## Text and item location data
● ● ● ●

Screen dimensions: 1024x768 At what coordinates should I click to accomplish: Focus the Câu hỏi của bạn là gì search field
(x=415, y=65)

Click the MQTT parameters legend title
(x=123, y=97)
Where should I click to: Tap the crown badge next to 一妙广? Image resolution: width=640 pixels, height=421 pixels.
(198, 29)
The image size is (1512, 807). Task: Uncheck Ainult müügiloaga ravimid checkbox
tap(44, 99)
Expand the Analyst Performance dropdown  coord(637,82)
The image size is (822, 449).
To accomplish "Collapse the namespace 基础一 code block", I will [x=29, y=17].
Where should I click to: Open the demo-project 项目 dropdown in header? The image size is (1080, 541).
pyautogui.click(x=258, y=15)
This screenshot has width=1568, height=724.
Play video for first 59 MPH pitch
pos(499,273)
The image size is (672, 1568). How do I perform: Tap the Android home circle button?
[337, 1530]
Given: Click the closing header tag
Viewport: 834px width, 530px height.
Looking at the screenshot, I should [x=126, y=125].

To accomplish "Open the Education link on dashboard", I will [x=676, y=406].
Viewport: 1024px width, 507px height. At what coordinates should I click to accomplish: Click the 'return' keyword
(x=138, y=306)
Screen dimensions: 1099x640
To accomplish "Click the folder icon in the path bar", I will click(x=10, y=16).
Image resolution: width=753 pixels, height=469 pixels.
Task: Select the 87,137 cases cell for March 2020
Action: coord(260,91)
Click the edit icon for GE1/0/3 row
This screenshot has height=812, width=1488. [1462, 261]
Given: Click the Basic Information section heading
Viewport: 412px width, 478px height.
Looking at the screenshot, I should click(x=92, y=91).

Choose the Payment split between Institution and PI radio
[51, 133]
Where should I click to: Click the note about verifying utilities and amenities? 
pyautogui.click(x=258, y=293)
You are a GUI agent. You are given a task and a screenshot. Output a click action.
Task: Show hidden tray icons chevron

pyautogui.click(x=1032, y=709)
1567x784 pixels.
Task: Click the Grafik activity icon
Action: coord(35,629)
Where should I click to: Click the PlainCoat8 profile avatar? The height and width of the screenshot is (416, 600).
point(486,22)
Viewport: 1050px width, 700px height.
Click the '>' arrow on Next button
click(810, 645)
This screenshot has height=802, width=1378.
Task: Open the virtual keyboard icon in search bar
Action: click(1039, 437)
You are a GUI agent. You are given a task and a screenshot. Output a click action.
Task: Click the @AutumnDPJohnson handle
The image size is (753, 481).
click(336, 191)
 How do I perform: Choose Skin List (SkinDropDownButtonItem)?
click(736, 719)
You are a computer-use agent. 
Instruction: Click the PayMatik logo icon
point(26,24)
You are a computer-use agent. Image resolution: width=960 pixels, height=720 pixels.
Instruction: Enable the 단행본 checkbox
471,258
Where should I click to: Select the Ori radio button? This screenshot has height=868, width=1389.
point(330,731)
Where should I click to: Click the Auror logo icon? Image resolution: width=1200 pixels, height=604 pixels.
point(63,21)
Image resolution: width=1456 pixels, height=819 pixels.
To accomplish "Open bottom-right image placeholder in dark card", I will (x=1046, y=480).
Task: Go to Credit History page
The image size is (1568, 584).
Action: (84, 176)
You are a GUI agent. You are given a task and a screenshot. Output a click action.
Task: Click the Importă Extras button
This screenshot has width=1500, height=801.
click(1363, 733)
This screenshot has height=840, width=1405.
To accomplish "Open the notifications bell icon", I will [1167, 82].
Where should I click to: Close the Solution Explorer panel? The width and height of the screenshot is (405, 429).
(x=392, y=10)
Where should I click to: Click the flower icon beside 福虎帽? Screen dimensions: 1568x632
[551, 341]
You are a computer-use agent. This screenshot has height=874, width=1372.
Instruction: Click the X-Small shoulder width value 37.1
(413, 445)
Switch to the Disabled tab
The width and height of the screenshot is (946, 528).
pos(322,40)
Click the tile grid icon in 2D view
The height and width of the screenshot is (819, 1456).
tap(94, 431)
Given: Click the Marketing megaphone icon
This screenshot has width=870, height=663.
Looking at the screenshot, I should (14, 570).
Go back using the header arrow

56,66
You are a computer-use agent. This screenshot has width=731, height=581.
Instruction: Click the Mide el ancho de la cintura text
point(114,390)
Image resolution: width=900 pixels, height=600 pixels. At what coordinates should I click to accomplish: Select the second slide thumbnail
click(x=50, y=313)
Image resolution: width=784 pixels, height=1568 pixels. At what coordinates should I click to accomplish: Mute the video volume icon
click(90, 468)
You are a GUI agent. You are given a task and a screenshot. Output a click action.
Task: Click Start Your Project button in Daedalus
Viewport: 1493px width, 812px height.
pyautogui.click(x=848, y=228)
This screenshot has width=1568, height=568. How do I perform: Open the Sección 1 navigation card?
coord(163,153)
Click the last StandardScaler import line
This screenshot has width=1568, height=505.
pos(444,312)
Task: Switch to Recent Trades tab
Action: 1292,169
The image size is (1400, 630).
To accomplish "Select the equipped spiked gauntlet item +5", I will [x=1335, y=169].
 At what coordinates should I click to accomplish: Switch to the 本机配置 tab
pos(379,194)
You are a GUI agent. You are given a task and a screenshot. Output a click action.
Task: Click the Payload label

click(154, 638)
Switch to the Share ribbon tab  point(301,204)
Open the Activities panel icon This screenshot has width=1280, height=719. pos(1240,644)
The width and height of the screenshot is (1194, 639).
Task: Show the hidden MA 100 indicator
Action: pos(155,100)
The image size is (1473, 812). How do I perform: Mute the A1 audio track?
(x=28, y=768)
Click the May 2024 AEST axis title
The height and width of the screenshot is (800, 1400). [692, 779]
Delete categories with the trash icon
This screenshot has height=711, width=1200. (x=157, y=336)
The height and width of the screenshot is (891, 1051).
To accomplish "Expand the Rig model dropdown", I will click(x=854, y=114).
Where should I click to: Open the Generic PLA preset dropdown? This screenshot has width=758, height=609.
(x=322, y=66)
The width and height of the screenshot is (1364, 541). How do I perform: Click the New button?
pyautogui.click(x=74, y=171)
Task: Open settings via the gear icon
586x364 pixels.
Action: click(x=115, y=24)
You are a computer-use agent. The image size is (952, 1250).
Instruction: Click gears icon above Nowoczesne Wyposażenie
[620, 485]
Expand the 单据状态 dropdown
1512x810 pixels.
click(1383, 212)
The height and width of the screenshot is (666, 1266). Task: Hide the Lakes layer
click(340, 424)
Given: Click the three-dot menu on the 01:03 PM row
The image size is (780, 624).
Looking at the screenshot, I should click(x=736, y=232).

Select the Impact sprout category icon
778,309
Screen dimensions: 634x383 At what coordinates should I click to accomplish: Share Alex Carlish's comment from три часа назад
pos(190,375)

● ● ● ●

## Requirement
Copy out the part of the data above that begins with the line containing "will [x=676, y=406]." and ends with the line containing "(x=138, y=306)", including both of those lines.

## Result below
To accomplish "Open the Education link on dashboard", I will [x=676, y=406].
Viewport: 1024px width, 507px height. At what coordinates should I click to accomplish: Click the 'return' keyword
(x=138, y=306)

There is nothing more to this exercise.